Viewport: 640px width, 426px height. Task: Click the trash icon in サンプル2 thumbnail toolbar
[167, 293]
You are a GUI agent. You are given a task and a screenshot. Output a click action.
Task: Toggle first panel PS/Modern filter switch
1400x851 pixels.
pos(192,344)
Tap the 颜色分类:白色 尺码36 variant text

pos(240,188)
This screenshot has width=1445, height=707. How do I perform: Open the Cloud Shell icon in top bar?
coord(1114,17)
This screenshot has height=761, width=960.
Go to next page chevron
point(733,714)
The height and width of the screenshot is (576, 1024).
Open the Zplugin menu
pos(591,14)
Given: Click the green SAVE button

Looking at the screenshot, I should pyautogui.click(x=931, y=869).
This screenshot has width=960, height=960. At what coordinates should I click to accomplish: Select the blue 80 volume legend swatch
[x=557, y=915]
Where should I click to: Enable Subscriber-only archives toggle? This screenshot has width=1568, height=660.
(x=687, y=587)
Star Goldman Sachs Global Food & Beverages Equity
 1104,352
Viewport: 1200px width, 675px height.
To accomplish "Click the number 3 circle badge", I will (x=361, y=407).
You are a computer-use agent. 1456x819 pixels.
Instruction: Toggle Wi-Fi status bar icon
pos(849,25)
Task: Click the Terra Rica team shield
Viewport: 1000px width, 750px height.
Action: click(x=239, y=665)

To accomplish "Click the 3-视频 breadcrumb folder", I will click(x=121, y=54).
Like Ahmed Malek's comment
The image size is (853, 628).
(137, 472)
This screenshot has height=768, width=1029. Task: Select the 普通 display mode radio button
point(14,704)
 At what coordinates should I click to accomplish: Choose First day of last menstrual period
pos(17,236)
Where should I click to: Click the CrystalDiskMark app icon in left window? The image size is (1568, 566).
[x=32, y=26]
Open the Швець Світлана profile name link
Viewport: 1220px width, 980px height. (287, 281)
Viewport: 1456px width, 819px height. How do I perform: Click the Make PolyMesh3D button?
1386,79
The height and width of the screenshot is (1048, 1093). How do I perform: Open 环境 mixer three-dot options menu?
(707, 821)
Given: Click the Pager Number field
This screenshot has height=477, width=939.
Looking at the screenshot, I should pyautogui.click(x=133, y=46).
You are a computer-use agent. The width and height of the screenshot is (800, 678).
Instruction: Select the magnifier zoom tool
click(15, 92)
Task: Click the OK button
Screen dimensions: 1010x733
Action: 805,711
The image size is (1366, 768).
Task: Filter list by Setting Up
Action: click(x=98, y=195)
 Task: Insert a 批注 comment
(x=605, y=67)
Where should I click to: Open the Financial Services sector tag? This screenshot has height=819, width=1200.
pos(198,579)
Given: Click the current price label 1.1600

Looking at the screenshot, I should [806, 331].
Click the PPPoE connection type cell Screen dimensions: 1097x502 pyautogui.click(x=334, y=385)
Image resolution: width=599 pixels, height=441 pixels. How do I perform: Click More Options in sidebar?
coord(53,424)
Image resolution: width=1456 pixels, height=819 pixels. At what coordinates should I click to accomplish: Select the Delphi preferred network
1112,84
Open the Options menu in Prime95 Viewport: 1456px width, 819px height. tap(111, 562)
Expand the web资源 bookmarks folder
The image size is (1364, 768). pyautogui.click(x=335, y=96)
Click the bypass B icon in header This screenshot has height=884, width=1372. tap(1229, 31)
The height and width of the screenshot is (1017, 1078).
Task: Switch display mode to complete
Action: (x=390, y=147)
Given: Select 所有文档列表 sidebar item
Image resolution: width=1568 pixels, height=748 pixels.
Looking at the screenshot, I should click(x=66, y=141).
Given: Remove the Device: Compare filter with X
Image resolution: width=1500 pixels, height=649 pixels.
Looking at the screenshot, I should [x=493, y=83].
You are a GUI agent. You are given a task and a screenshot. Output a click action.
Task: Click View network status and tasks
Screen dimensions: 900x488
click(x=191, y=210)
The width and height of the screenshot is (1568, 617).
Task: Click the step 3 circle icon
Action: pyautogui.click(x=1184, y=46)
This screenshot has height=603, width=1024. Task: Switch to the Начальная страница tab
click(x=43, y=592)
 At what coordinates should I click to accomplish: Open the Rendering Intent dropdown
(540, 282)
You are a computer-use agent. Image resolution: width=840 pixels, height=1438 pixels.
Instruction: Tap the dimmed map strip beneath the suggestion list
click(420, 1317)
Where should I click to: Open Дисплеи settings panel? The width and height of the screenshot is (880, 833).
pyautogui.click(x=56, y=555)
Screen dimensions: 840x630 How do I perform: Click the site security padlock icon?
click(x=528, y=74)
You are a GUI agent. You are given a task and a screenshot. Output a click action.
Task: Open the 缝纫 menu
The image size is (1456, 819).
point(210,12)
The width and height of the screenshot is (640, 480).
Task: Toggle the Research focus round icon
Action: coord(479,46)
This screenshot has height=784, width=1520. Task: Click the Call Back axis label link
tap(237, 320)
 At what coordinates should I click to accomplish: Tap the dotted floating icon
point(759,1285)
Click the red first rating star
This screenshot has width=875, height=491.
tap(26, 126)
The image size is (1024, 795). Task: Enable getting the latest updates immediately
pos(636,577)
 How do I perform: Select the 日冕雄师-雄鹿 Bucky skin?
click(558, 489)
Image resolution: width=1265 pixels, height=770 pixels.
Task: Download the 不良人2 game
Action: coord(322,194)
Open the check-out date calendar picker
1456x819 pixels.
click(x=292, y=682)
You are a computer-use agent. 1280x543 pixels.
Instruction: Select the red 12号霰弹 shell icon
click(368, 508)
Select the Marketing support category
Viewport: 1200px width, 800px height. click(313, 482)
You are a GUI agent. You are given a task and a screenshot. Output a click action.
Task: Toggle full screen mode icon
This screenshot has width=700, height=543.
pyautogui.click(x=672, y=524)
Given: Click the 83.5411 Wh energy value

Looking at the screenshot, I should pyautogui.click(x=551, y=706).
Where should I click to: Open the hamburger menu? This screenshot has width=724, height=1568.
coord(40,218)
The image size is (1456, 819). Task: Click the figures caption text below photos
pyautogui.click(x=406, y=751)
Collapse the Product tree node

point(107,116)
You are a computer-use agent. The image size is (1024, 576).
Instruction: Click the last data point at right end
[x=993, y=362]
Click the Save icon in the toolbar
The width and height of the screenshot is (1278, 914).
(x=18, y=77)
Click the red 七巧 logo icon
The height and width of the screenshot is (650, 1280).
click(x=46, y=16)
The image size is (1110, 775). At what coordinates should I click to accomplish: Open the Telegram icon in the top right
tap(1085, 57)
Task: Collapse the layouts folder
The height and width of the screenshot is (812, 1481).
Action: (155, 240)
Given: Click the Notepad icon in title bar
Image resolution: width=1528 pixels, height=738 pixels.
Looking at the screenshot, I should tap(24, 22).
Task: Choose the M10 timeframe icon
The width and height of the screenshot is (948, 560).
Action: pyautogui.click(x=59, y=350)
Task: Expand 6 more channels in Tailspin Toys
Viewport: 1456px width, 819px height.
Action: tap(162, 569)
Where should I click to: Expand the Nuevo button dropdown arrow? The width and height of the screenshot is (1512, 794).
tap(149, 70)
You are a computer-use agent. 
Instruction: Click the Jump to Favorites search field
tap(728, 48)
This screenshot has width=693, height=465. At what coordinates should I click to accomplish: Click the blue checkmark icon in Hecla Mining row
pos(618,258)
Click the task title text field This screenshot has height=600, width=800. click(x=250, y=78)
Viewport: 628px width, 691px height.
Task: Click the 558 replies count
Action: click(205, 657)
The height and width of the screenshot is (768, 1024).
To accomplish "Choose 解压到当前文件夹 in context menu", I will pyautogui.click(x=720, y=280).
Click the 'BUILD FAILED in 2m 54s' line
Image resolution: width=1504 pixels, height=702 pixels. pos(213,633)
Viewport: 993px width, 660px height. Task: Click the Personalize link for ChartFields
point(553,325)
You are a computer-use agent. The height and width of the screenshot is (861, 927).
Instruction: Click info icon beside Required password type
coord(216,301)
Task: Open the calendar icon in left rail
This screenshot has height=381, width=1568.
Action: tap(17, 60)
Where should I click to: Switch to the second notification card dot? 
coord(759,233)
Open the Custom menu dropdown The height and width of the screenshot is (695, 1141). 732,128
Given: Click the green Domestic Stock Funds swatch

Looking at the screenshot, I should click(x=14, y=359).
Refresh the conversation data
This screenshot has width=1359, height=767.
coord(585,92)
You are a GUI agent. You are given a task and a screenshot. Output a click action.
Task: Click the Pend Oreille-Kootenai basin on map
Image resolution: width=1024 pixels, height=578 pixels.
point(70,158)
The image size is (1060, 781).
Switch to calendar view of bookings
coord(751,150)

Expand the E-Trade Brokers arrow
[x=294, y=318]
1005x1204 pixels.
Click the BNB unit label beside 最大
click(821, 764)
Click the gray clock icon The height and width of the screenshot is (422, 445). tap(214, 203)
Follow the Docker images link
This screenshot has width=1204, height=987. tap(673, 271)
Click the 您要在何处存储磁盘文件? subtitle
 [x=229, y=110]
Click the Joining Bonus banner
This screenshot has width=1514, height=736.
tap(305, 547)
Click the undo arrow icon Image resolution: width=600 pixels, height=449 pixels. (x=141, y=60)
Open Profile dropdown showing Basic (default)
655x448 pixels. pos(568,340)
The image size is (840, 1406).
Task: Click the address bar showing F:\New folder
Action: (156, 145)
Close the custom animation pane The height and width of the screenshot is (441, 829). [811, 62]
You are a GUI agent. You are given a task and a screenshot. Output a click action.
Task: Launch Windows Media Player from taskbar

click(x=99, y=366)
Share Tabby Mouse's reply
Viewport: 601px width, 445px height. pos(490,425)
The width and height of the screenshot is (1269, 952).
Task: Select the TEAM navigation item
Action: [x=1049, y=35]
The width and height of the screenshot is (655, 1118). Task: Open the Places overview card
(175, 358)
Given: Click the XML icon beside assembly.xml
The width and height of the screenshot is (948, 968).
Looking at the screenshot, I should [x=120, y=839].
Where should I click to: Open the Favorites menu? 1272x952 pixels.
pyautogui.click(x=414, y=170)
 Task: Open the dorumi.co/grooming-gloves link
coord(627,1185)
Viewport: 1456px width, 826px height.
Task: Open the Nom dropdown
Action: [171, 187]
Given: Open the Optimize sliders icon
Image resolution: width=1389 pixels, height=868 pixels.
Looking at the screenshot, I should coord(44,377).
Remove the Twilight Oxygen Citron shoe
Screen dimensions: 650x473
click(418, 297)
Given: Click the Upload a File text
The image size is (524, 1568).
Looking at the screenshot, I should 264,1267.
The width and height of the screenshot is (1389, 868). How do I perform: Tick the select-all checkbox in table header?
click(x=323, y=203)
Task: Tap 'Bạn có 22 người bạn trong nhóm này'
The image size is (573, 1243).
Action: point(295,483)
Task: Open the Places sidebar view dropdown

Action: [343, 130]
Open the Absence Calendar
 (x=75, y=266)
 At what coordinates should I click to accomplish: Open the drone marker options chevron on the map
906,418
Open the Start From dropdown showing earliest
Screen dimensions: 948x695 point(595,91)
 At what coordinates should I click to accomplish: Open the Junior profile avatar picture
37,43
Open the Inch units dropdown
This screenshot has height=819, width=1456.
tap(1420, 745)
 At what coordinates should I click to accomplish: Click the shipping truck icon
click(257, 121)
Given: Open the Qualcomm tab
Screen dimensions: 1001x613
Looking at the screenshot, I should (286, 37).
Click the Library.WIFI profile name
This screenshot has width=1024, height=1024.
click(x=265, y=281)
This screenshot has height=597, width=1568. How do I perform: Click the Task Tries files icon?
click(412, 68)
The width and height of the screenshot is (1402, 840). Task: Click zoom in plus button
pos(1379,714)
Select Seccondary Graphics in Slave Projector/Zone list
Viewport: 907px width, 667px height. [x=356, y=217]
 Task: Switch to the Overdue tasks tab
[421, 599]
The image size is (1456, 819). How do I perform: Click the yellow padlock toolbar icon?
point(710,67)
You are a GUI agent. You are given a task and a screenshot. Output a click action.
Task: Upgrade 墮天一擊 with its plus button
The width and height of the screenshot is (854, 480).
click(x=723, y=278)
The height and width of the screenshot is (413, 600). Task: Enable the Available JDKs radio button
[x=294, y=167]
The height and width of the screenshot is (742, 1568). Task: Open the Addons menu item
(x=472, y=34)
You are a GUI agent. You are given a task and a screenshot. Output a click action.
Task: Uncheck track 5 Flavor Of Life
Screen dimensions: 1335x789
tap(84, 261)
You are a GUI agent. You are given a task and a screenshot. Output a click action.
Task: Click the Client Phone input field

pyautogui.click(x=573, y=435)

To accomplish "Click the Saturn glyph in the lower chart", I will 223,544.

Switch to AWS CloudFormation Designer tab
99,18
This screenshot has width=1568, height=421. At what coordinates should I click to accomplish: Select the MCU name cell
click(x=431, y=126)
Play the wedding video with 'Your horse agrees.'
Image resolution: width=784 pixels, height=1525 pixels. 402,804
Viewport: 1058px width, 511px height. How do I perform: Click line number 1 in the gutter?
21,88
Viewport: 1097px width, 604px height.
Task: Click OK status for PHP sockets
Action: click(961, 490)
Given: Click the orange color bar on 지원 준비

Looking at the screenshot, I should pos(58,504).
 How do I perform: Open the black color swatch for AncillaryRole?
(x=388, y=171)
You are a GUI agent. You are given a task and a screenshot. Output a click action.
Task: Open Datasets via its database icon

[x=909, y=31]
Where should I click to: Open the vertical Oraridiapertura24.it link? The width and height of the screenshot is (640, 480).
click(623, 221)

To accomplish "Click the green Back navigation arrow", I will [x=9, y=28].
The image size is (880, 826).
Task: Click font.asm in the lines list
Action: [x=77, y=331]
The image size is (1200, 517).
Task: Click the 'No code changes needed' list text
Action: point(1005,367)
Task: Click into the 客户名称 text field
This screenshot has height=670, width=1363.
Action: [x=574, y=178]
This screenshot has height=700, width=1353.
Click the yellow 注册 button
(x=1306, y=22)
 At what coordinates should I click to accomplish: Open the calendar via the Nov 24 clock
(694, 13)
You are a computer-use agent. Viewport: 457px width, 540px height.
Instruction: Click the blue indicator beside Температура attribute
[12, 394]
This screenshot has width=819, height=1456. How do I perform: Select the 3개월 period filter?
▬▬▬▬▬▬
• **What is expected**: Arrange the lines above as a numbered list, beginning at the line that contains "Click the task title" and stopping after the line that contains "Image resolution: width=1504". Leave out any blank lines.

• **Task output**:
1. Click the task title text field This screenshot has height=600, width=800. click(x=250, y=78)
2. Viewport: 628px width, 691px height.
3. Task: Click the 558 replies count
4. Action: click(205, 657)
5. The height and width of the screenshot is (768, 1024).
6. To accomplish "Choose 解压到当前文件夹 in context menu", I will pyautogui.click(x=720, y=280).
7. Click the 'BUILD FAILED in 2m 54s' line
8. Image resolution: width=1504 pixels, height=702 pixels. pos(213,633)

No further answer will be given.